Answer

**step1** Understanding the Problem

The problem tells us that Tory practiced her basketball shots for a certain amount of time, which is $$\frac{2}{3}$$ of an hour. We are also told that Tim practiced for a fraction of Tory's practice time. Specifically, Tim practiced for $$\frac{3}{4}$$ as much time as Tory did. We need to find out the total amount of time Tim practiced his basketball shots.

**step2** Identifying the Operation

To find a fraction of a quantity, we need to multiply the fraction by the quantity. In this case, we need to find $$\frac{3}{4}$$ of $$\frac{2}{3}$$ hour. Therefore, the operation required is multiplication of fractions.

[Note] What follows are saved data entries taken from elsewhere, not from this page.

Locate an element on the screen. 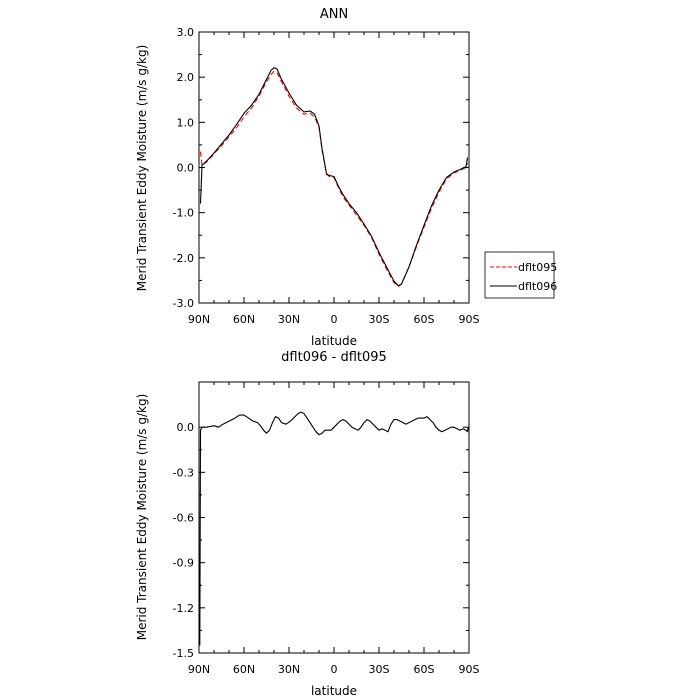  bottom-x-axis-label: latitude is located at coordinates (334, 691).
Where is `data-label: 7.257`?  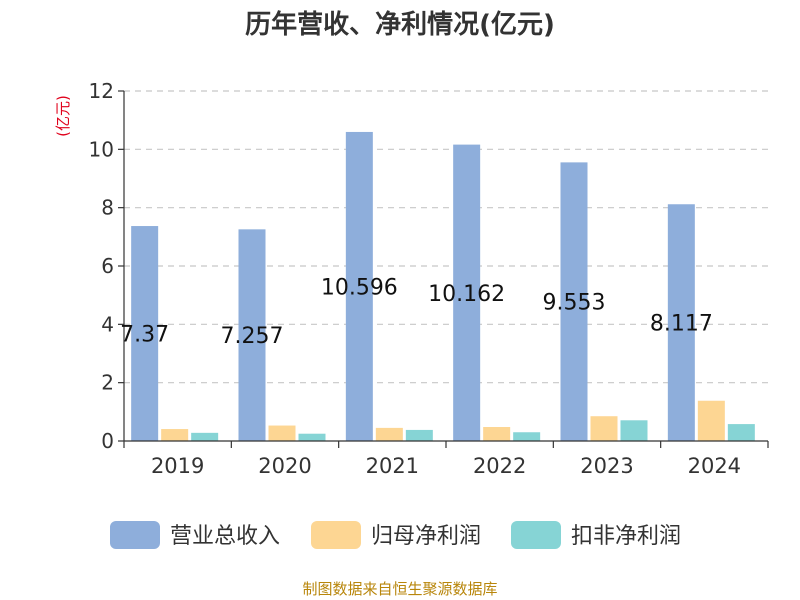
data-label: 7.257 is located at coordinates (252, 336).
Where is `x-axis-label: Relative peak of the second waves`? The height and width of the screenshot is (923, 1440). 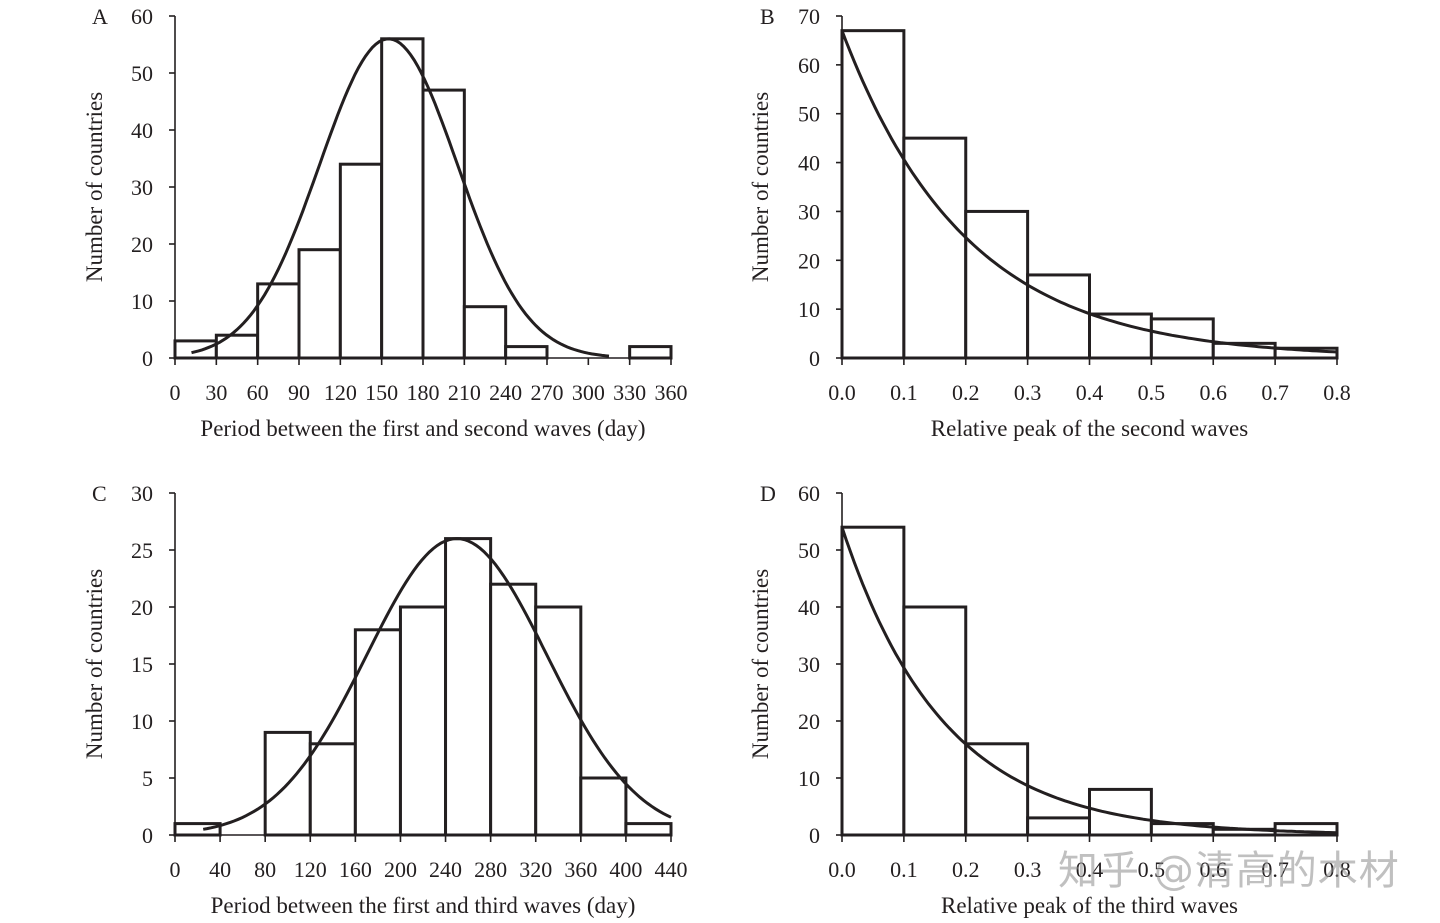 x-axis-label: Relative peak of the second waves is located at coordinates (1090, 428).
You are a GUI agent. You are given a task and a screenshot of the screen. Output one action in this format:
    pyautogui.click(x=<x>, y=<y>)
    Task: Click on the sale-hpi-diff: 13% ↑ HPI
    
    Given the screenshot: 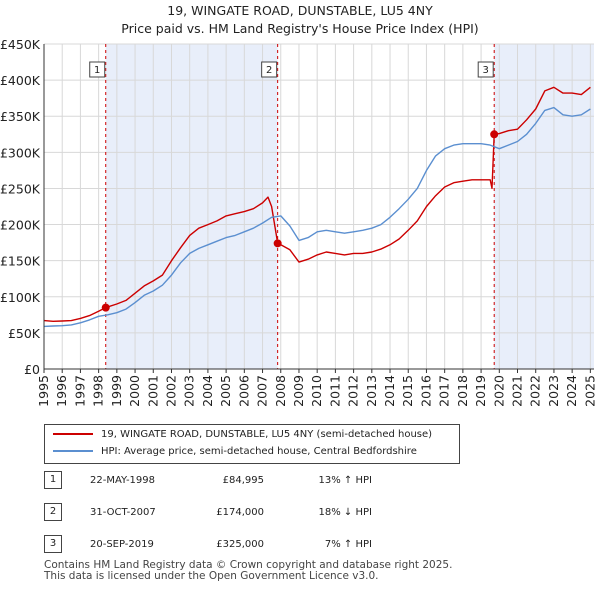 What is the action you would take?
    pyautogui.click(x=345, y=480)
    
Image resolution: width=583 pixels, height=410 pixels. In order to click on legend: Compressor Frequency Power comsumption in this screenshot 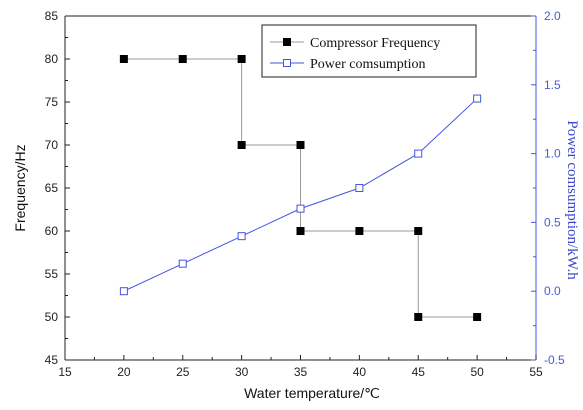, I will do `click(369, 51)`.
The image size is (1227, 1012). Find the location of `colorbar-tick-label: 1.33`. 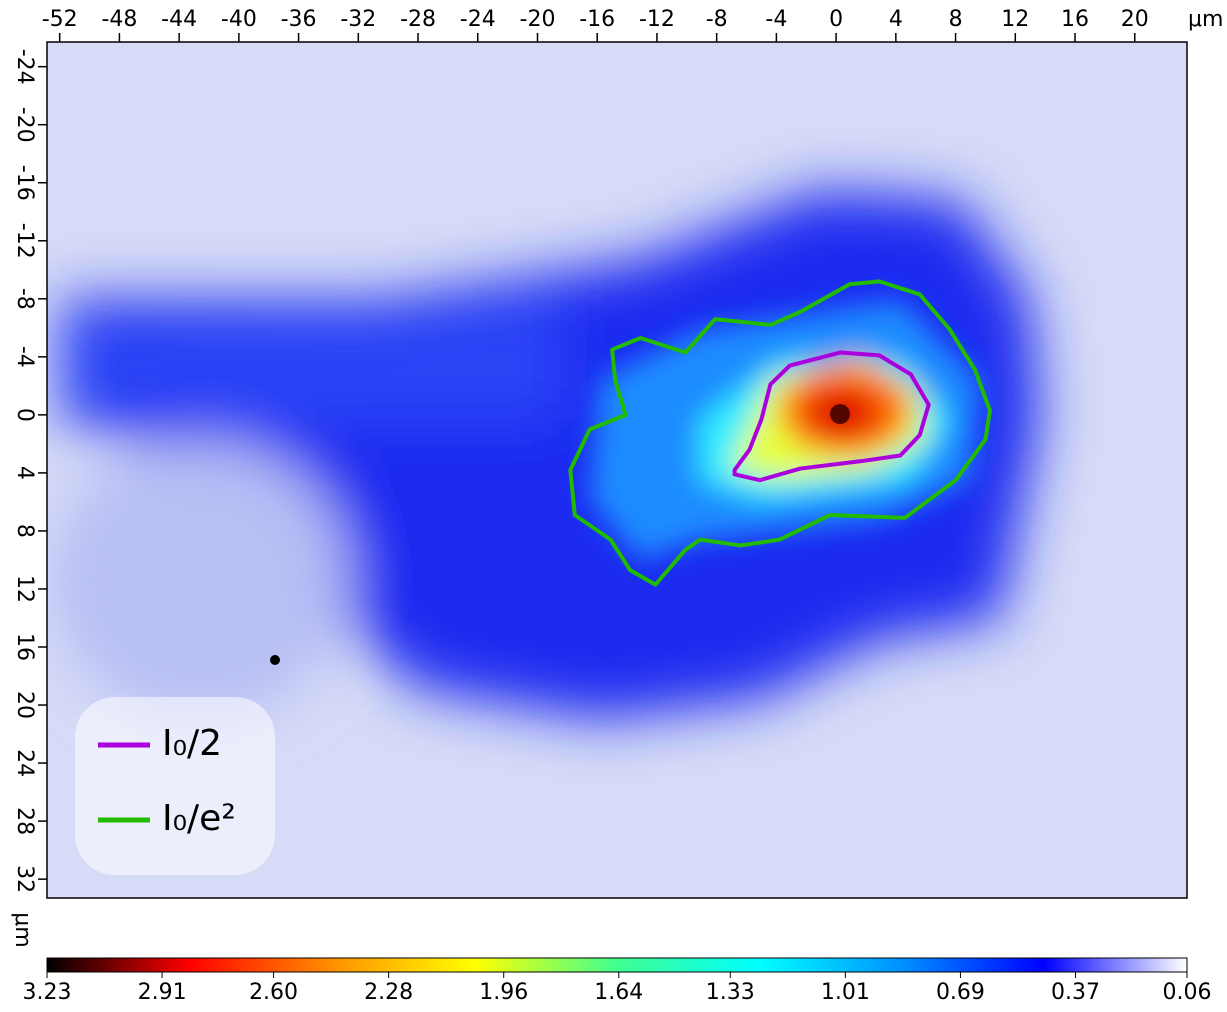

colorbar-tick-label: 1.33 is located at coordinates (730, 992).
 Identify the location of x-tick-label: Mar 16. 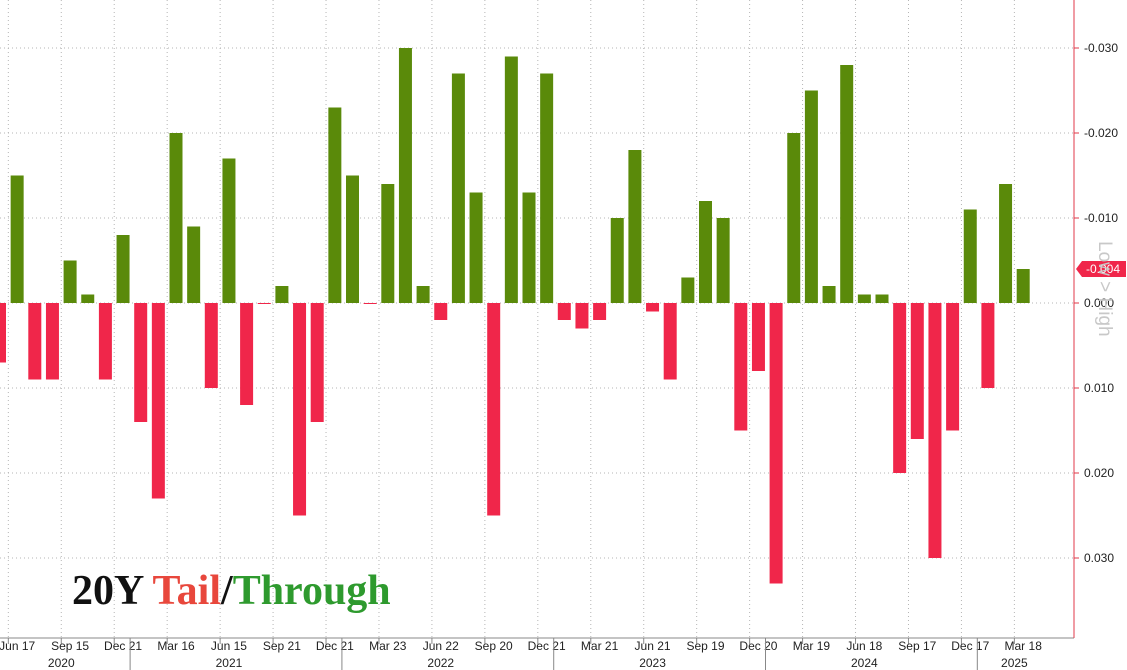
(176, 646).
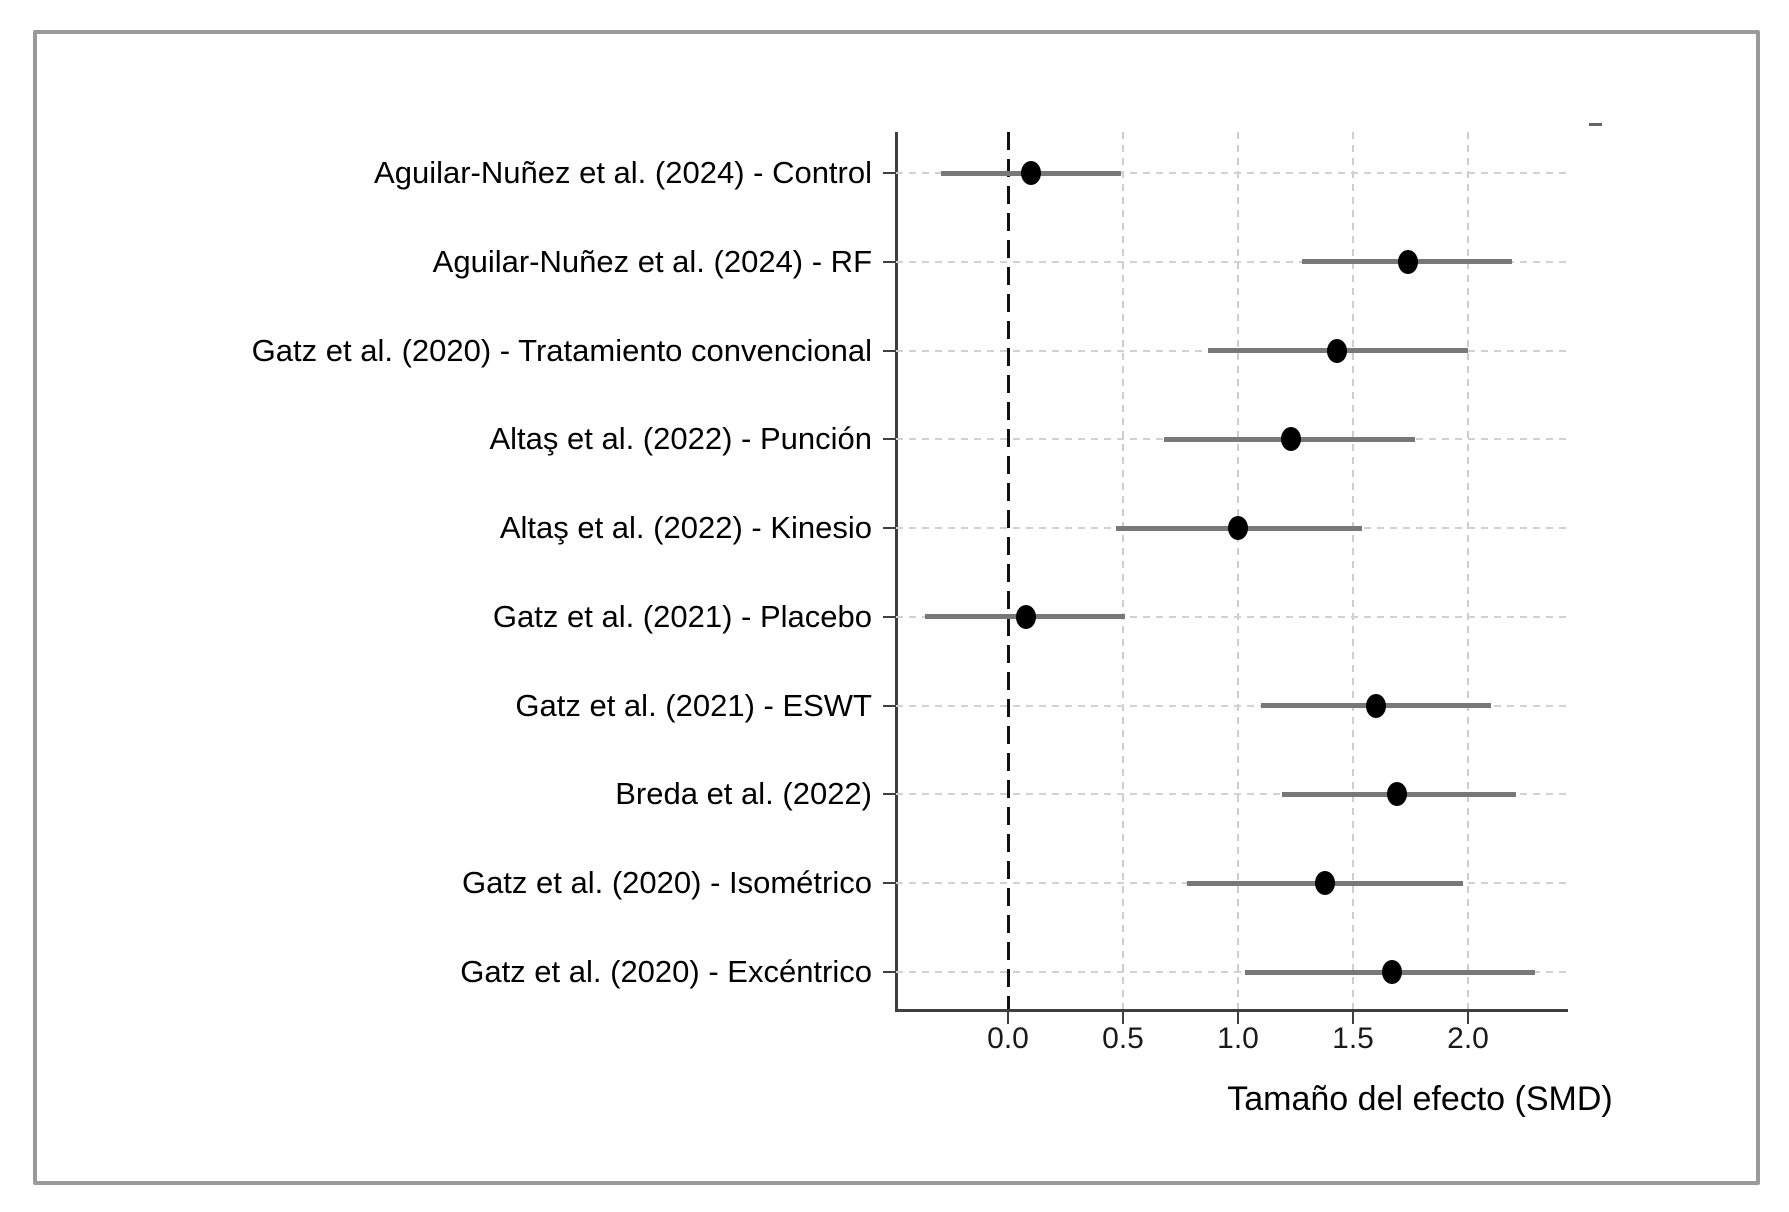 This screenshot has height=1212, width=1789. I want to click on study-label: Gatz et al. (2021) - ESWT, so click(694, 705).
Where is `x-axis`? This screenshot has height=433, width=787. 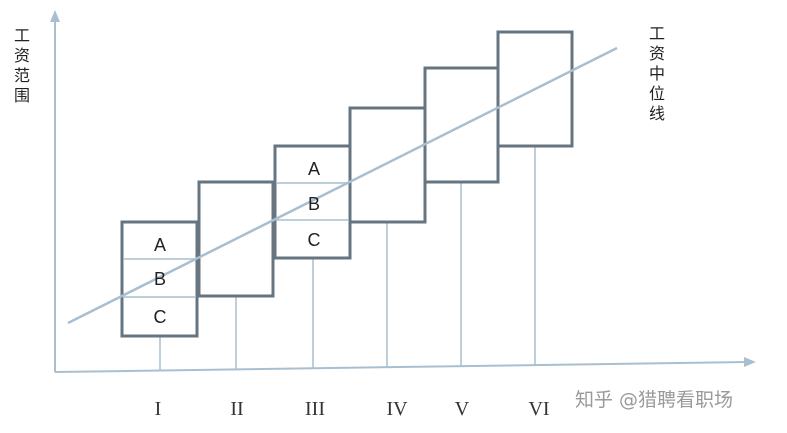
x-axis is located at coordinates (402, 367).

**step3** Performing the Calculation

We need to multiply the time Tory practiced by the fraction representing how much Tim practiced compared to Tory.
Tory's practice time = $$\frac{2}{3}$$ hour
Tim's practice time = $$\frac{3}{4}$$ of Tory's practice time
To calculate Tim's practice time, we multiply:
$$\frac{3}{4} \times \frac{2}{3}$$
To multiply fractions, we multiply the numerators together and the denominators together:
Numerator: $$3 \times 2 = 6$$
Denominator: $$4 \times 3 = 12$$
So, the product is $$\frac{6}{12}$$.

**step4** Simplifying the Fraction

The fraction $$\frac{6}{12}$$ can be simplified. We need to find the greatest common factor (GCF) of the numerator (6) and the denominator (12).
Factors of 6 are 1, 2, 3, 6.
Factors of 12 are 1, 2, 3, 4, 6, 12.
The greatest common factor of 6 and 12 is 6.
Now, we divide both the numerator and the denominator by their GCF:
$$6 \div 6 = 1$$
$$12 \div 6 = 2$$
So, $$\frac{6}{12}$$ simplifies to $$\frac{1}{2}$$.

**step5** Stating the Answer

Tim practiced his basketball shots for $$\frac{1}{2}$$ hour.